Answer

**step1** Understanding the given information

The problem asks for the cross-sectional area and volume of a cylinder. We are given the cylinder's length and diameter in scientific notation.
The length of the cylinder is $$1.0 \times 10^{-1}$$ meters. This means we move the decimal point one place to the left from 1.0, making it 0.10 meters.
The diameter of the cylinder is $$2.40 \times 10^{-3}$$ meters. This means we move the decimal point three places to the left from 2.40, making it 0.00240 meters.

**step2** Determining significant figures of given values

When working with measurements, it's important to consider their precision, indicated by significant figures.
The length, 0.10 m, has two significant figures. The '1' is significant, and the '0' after the decimal point is significant because it is a trailing zero after a decimal point.
The diameter, 0.00240 m, has three significant figures. The leading zeros (before '2') are not significant, but the '2', '4', and the final '0' are significant because it's a trailing zero after a decimal point.

**step3** Calculating the radius of the cylinder

To find the cross-sectional area, we first need the radius of the cylinder. The radius is half of the diameter.
Diameter = 0.00240 m
Radius = Diameter $$ \div $$ 2
Radius = 0.00240 m $$ \div $$ 2 = 0.00120 m
Since the diameter had three significant figures and 2 is an exact number (meaning it has infinite significant figures), the calculated radius also has three significant figures (1, 2, 0).

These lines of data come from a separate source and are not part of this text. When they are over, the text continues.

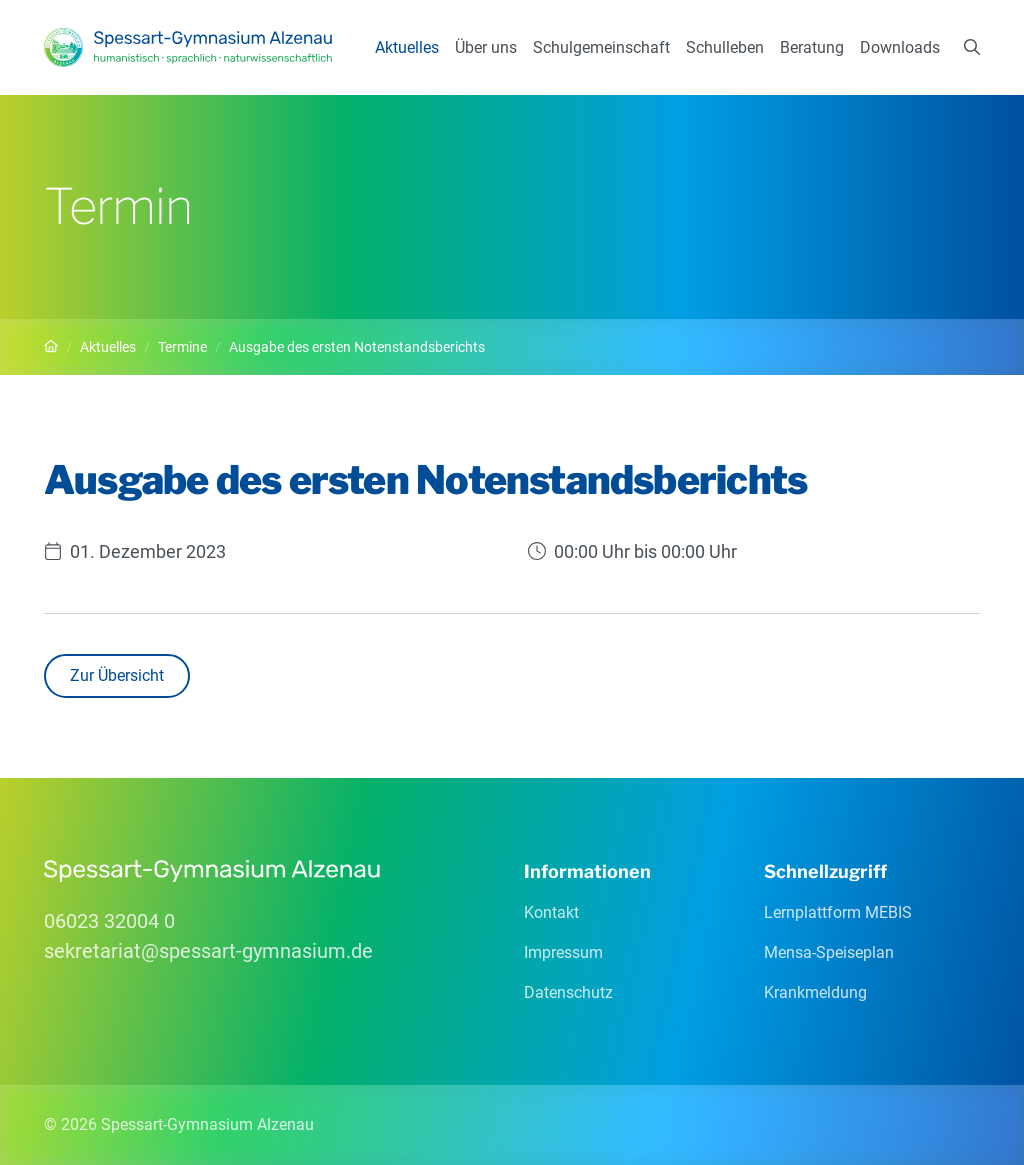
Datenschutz (568, 992)
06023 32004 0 (109, 921)
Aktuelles (407, 47)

**step4** Calculating the cross-sectional area

The cross-sectional area of a cylinder is the area of its circular base. The formula for the area of a circle is $$ \pi \times \text{radius} \times \text{radius} $$.
We will use the value of $$\pi$$ (pi) as approximately 3.14159 for calculations.
Radius = 0.00120 m
Area = $$ \pi \times (0.00120 \text{ m}) \times (0.00120 \text{ m}) $$
First, calculate the square of the radius: $$(0.00120 \text{ m}) \times (0.00120 \text{ m}) = 0.00000144 \text{ m}^2$$
Now, multiply this by $$\pi$$:
Area $$ \approx 3.14159 \times 0.00000144 \text{ m}^2 $$
Area $$ \approx 0.00000452389 \text{ m}^2 $$
Since the radius (0.00120 m) had three significant figures, the cross-sectional area must also be rounded to three significant figures. The first three significant digits are 4, 5, and 2. The digit following the '2' is '3', so we round down.
Cross-sectional area = $$ 0.00000452 \text{ m}^2 $$
In scientific notation, this is $$ 4.52 \times 10^{-6} \text{ m}^2 $$.

**step5** Calculating the volume of the cylinder

The volume of a cylinder is found by multiplying its cross-sectional area by its length.
Volume = Cross-sectional Area $$ \times $$ Length
For this calculation, we use the more precise (unrounded) value of the area to avoid premature rounding errors: Area $$ \approx 0.00000452389 \text{ m}^2 $$.
Length = 0.10 m
Volume $$ \approx 0.00000452389 \text{ m}^2 \times 0.10 \text{ m} $$
Volume $$ \approx 0.000000452389 \text{ m}^3 $$
When multiplying numbers, the result should have the same number of significant figures as the input measurement with the fewest significant figures. In this problem, the length (0.10 m) has two significant figures, which is less than the three significant figures of the radius (and thus the area derived from it). Therefore, the volume must be rounded to two significant figures.
The first two significant digits are 4 and 5. The digit following the '5' is '2', so we round down.
Volume = $$ 0.00000045 \text{ m}^3 $$
In scientific notation, this is $$ 4.5 \times 10^{-7} \text{ m}^3 $$.